**SOURCE DATA**:
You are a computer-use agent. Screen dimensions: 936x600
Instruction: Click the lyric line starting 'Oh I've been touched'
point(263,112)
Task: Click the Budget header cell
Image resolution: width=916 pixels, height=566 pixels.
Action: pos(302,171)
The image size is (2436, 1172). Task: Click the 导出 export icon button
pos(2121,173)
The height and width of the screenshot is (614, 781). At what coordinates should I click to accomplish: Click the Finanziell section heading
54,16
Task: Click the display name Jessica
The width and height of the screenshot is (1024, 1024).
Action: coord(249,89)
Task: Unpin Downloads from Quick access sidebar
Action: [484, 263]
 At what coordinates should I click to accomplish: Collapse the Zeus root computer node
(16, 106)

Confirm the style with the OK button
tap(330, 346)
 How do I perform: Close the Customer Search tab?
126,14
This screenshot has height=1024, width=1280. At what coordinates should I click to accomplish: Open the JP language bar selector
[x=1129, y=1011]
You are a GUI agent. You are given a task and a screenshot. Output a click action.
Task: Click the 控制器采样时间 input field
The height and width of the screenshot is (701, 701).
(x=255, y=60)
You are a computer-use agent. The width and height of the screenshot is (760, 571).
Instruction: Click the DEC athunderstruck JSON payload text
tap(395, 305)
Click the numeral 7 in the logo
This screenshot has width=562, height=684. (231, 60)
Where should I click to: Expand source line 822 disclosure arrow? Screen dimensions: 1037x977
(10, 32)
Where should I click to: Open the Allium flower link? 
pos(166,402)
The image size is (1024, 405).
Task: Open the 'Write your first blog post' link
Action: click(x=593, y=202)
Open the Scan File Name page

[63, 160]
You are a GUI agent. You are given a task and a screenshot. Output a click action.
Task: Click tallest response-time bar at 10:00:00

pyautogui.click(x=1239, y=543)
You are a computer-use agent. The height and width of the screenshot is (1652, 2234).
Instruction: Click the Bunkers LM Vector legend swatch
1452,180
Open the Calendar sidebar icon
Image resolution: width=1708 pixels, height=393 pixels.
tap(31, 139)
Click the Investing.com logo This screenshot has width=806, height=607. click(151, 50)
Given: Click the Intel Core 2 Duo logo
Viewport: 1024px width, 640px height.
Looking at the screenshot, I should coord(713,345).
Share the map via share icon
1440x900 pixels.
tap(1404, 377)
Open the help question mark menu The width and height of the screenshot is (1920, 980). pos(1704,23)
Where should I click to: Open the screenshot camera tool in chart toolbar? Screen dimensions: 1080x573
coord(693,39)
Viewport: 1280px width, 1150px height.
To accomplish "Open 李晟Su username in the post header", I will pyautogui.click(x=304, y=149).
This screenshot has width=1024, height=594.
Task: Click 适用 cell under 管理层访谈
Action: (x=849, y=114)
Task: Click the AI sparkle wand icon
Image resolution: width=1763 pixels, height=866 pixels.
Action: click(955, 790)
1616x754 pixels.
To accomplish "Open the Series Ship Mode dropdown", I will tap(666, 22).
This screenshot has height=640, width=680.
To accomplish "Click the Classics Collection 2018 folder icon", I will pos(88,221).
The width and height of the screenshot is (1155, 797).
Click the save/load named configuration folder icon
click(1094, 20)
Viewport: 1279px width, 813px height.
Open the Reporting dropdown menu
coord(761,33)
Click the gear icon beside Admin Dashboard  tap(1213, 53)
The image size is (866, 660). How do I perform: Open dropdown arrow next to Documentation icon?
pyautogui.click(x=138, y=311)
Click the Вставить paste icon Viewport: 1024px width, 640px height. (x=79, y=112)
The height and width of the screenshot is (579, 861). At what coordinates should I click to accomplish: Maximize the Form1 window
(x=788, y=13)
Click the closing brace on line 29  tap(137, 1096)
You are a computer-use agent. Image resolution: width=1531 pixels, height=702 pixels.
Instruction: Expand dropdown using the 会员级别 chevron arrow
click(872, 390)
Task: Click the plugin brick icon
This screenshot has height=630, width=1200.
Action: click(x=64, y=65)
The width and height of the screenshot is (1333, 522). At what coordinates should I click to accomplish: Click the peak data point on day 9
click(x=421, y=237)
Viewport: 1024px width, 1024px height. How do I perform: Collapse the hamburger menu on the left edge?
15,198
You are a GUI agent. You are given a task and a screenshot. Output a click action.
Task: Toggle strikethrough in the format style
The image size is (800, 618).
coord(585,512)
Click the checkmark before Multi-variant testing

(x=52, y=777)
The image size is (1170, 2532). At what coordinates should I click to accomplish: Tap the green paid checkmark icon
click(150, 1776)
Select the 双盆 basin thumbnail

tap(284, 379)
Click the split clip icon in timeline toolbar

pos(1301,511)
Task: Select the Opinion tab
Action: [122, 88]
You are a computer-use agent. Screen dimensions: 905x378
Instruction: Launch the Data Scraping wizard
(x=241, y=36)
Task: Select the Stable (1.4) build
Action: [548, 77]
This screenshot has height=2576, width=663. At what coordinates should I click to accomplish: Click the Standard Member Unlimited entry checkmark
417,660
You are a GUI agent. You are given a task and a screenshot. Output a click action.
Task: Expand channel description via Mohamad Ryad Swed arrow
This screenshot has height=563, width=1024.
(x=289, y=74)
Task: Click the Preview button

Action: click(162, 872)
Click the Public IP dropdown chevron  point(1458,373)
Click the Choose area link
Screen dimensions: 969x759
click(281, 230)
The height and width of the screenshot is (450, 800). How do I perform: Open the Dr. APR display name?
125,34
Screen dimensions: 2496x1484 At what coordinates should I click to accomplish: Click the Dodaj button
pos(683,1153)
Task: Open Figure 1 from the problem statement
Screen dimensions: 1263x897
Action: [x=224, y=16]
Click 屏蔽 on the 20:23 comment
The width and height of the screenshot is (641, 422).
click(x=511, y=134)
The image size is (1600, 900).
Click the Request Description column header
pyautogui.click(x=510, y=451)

**EXERCISE INSTRUCTIONS**:
Only one part of the material above is to be transcribed, namely the lines starting with the line that has "Open the Calendar sidebar icon" and going on through the line that has "Viewport: 1279px width, 813px height.", exactly as they stand.

**RESULT OF THIS TASK**:
Open the Calendar sidebar icon
Image resolution: width=1708 pixels, height=393 pixels.
tap(31, 139)
Click the Investing.com logo This screenshot has width=806, height=607. click(151, 50)
Given: Click the Intel Core 2 Duo logo
Viewport: 1024px width, 640px height.
Looking at the screenshot, I should coord(713,345).
Share the map via share icon
1440x900 pixels.
tap(1404, 377)
Open the help question mark menu The width and height of the screenshot is (1920, 980). pos(1704,23)
Where should I click to: Open the screenshot camera tool in chart toolbar? Screen dimensions: 1080x573
coord(693,39)
Viewport: 1280px width, 1150px height.
To accomplish "Open 李晟Su username in the post header", I will pyautogui.click(x=304, y=149).
This screenshot has width=1024, height=594.
Task: Click 适用 cell under 管理层访谈
Action: (x=849, y=114)
Task: Click the AI sparkle wand icon
Image resolution: width=1763 pixels, height=866 pixels.
Action: click(955, 790)
1616x754 pixels.
To accomplish "Open the Series Ship Mode dropdown", I will tap(666, 22).
This screenshot has height=640, width=680.
To accomplish "Click the Classics Collection 2018 folder icon", I will pos(88,221).
The width and height of the screenshot is (1155, 797).
Click the save/load named configuration folder icon
click(1094, 20)
Viewport: 1279px width, 813px height.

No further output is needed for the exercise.